This should be (in gcode/snippets)

ln -s . snippets

With this any number of "snippets" with in gcode/snippets are ignored. gcode/snippets/snippets/snippets/snippets/snippets is gcode/snippets.

Thanks. I always have trouble with the ln command, especially where trying to fix recursion errors.

I still think this indicates a bug in Octoprint. Surely it should always be looking in the same snippets folder?

Also, I don't know why the supposedly builtin command snippets were missing.

ln (without -s) is really simple, it is like cp but only make a new reference to the same file.

ln -s path-a path-b means that in the directory of path-b the filename of path-b is replaced by path-a as seen from this directory.

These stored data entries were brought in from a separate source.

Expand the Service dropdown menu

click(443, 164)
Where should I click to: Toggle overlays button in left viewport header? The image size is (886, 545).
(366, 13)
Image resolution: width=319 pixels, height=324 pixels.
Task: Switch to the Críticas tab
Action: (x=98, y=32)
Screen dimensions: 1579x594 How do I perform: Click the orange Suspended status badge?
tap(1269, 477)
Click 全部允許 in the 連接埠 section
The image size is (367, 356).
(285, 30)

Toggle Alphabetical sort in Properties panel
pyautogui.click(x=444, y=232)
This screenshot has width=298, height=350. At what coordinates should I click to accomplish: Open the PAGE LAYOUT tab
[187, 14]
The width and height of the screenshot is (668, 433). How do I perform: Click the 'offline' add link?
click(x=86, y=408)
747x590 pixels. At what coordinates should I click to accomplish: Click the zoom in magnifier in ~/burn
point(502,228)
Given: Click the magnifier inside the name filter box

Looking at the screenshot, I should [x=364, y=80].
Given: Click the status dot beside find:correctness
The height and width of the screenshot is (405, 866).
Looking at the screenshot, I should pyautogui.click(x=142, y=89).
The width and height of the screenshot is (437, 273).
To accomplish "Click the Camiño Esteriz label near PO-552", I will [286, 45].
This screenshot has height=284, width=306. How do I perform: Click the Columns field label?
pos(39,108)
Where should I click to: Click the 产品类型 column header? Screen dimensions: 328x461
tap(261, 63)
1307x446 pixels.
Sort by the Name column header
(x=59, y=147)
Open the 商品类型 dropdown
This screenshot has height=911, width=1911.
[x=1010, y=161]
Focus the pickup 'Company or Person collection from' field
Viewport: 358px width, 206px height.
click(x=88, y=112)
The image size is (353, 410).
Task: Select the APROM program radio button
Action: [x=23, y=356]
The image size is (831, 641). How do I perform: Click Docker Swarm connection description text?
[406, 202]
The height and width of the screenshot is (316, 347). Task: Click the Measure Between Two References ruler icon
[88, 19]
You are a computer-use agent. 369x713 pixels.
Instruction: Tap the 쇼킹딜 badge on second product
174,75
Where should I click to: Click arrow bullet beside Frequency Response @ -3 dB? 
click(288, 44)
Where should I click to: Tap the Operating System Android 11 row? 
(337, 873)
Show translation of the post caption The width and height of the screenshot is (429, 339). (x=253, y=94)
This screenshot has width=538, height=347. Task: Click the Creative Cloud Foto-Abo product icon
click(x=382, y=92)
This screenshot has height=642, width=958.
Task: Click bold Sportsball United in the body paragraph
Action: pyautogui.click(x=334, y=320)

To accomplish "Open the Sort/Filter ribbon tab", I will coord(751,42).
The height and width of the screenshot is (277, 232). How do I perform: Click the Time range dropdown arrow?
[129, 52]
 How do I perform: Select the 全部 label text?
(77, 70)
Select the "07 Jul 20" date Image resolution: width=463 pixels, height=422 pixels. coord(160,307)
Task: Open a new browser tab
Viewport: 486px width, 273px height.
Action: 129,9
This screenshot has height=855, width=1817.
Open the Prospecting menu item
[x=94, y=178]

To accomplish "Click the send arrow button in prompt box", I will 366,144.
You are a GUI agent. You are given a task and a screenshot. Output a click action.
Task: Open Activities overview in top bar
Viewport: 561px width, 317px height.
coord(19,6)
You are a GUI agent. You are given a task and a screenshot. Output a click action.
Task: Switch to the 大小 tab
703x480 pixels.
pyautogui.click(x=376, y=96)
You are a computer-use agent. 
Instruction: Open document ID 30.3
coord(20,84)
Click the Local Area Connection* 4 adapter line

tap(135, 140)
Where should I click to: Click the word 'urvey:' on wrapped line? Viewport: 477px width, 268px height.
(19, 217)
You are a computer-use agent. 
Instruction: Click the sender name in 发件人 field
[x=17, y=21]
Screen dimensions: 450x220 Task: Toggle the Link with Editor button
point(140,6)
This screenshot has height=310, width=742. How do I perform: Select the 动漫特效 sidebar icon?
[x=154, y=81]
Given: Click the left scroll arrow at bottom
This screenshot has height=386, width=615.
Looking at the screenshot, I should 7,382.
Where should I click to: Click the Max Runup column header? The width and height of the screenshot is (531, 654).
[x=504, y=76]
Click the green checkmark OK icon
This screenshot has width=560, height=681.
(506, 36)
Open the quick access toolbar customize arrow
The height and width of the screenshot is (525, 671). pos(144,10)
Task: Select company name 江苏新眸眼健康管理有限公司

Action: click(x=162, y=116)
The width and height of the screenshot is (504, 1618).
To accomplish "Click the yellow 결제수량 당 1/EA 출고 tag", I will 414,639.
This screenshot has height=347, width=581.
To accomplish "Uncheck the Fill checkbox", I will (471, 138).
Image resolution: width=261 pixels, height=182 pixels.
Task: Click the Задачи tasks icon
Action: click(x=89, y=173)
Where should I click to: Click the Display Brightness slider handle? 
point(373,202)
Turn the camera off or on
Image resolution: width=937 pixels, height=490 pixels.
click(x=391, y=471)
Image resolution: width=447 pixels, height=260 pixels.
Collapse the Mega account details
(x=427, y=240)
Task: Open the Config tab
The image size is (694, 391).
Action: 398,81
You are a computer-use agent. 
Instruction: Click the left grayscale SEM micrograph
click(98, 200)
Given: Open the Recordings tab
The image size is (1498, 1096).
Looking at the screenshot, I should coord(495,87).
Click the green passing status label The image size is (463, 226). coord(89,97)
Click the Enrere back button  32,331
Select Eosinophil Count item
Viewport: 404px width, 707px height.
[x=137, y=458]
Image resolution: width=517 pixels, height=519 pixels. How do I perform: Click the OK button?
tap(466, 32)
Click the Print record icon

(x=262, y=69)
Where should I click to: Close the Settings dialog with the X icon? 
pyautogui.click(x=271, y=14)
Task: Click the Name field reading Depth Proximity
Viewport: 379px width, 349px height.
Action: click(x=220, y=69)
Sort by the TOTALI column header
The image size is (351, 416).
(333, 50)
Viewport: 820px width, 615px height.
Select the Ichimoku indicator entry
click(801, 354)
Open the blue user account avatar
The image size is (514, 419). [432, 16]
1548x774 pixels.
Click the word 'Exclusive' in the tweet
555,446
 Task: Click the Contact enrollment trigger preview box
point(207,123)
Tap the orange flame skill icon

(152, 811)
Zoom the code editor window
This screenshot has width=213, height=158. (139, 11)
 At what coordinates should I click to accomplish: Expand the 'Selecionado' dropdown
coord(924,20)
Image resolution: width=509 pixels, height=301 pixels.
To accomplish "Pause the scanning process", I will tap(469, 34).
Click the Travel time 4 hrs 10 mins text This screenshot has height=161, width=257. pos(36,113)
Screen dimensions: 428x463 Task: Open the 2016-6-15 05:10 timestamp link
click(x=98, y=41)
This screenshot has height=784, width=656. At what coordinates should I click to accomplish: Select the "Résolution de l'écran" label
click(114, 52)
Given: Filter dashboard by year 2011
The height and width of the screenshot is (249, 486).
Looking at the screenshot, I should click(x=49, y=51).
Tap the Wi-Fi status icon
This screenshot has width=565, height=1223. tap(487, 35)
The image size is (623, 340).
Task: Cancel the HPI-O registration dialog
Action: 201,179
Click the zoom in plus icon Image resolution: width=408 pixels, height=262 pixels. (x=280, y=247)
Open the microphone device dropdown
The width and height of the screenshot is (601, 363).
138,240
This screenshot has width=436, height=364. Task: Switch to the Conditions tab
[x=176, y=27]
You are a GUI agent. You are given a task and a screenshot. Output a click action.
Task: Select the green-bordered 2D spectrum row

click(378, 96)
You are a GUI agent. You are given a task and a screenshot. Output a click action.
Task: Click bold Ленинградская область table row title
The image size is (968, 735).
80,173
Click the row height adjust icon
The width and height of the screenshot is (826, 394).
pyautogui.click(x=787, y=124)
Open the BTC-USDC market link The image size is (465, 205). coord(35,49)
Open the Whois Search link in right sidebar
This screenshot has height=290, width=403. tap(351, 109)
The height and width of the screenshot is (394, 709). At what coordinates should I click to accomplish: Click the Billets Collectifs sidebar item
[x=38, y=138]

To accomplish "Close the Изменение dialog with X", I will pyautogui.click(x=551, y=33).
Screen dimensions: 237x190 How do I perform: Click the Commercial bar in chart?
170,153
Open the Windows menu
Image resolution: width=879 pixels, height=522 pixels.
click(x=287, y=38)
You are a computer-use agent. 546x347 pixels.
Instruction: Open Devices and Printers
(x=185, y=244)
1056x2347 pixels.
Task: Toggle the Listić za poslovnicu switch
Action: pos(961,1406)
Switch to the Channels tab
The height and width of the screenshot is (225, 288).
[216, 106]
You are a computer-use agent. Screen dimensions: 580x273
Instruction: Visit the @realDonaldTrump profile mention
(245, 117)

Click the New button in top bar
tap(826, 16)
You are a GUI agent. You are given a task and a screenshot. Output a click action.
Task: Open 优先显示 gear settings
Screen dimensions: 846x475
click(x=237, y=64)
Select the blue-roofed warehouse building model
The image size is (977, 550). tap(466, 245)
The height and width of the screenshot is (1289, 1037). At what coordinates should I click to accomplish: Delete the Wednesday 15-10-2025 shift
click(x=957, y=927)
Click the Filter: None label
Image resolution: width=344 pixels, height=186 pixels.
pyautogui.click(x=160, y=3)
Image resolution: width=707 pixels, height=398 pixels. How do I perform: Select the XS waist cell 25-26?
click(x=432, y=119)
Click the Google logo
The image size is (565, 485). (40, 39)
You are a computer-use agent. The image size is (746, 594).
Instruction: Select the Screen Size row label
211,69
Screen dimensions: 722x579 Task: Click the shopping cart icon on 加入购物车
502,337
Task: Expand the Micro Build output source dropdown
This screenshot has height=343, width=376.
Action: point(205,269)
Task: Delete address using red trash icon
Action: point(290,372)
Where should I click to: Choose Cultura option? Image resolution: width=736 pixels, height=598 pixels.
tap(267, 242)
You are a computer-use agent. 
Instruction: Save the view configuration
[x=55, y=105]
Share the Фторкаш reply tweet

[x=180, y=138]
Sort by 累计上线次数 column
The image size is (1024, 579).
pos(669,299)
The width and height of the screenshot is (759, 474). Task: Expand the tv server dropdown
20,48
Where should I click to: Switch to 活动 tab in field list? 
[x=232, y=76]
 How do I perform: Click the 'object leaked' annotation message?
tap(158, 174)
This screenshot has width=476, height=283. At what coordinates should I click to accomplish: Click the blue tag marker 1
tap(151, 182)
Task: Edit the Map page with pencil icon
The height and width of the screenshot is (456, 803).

E.g. after ln -s a/b c/d/e an access of c/d/e/x is translated into c/d/a/b/x

Thanks, but I've been working with Linux systems for 26 years. ln alone is usually wrong as creates a hard link - on ext4 filesystems, this means 2 inodes point to the same file, which is likely to cause issues - hence in normal situations ln -s is used.

i worded it wrong, but what I meant to say was that I always and only have troulbe with symbolic links when I'm trying to create a recursive structure, i.e a link in a directory which points at the directory itself. I usually end up doing it as an absolute link:

ln -s /home/pi/.octoprint/scripts/gcode/snippets /home/pi/.octoprint/scripts/gcode/snippets/snippets

However, my skill (or lack of it) with `ln doesn't change the fact that needing to create a recursive symbolic link should be unnecessary and indicates a bug in OctoPrint! Most people would expect all snippets to be on the same folder.

I try to avoid absolute symlinks wherever possible. They break if you mount the filesystem at another mountpoint or if you restore a backup temporarily at another place or it's accessed in a chroot.

Especially if a symlink is used to ignore some directory, like tftproot inside of /tftproot or this snippets, a relative link is the only sane way because among other things someone looking at it see the purpose instantly.

That's not without exception, if $HOME/bin/dummy is symlinked to /bin/true a relative links doesn't make much sense.

I wasn't disputing or even discussing the existence of a bug (in my eyes to seems to be a bug) but to show a functional usage of ln -s.